**Task 1:**
Output, word for word, the part of the worked limit solution that opens with the words containing "For the following" and closes with "involving trigonometric terms.".
**Task 2:**
In the worked limit solution, restate the paragraph beginning "We are asked to evaluate the limit" in a single shorter sentence.

Question

For the following exercises, evaluate the limits at the indicated values of $$x$$ and $$y$$ . If the limit does not exist, state this and explain why the limit does not exist.$$\lim _{(x, y) \rightarrow(0, \pi / 4)} \frac{\sec x+2}{3 x-\tan y}$$

Answer

**step1 Identify the function and the limit point**

We are asked to evaluate the limit of the given function as $$ (x, y) $$ approaches $$ (0, \pi/4) $$. The function is a rational function involving trigonometric terms.

$$ f(x, y) = \frac{\sec x+2}{3 x-\tan y} $$

The point for which we need to evaluate the limit is $$ (x_0, y_0) = (0, \pi/4) $$.

**step2 Evaluate the numerator at the limit point**

First, we evaluate the numerator of the function at the given point $$ (0, \pi/4) $$.

$$\text{Numerator} = \sec x + 2$$

Substitute $$ x = 0 $$ into the numerator:

$$\sec(0) + 2$$

Since $$ \sec(0) = \frac{1}{\cos(0)} = \frac{1}{1} = 1 $$, the numerator evaluates to:

$$1 + 2 = 3$$

**step3 Evaluate the denominator at the limit point**

Next, we evaluate the denominator of the function at the given point $$ (0, \pi/4) $$.

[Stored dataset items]
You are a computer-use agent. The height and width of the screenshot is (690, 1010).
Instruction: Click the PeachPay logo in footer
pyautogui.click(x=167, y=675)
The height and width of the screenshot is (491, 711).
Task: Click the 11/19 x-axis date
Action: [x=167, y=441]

**Expected answer 1:**
For the following exercises, evaluate the limits at the indicated values of $$x$$ and $$y$$ . If the limit does not exist, state this and explain why the limit does not exist.$$\lim _{(x, y) \rightarrow(0, \pi / 4)} \frac{\sec x+2}{3 x-\tan y}$$

Answer

**step1 Identify the function and the limit point**

We are asked to evaluate the limit of the given function as $$ (x, y) $$ approaches $$ (0, \pi/4) $$. The function is a rational function involving trigonometric terms.

**Expected answer 2:**
The task is to find the limit of a rational function with trigonometric terms as $$ (x, y) $$ approaches $$ (0, \pi/4) $$.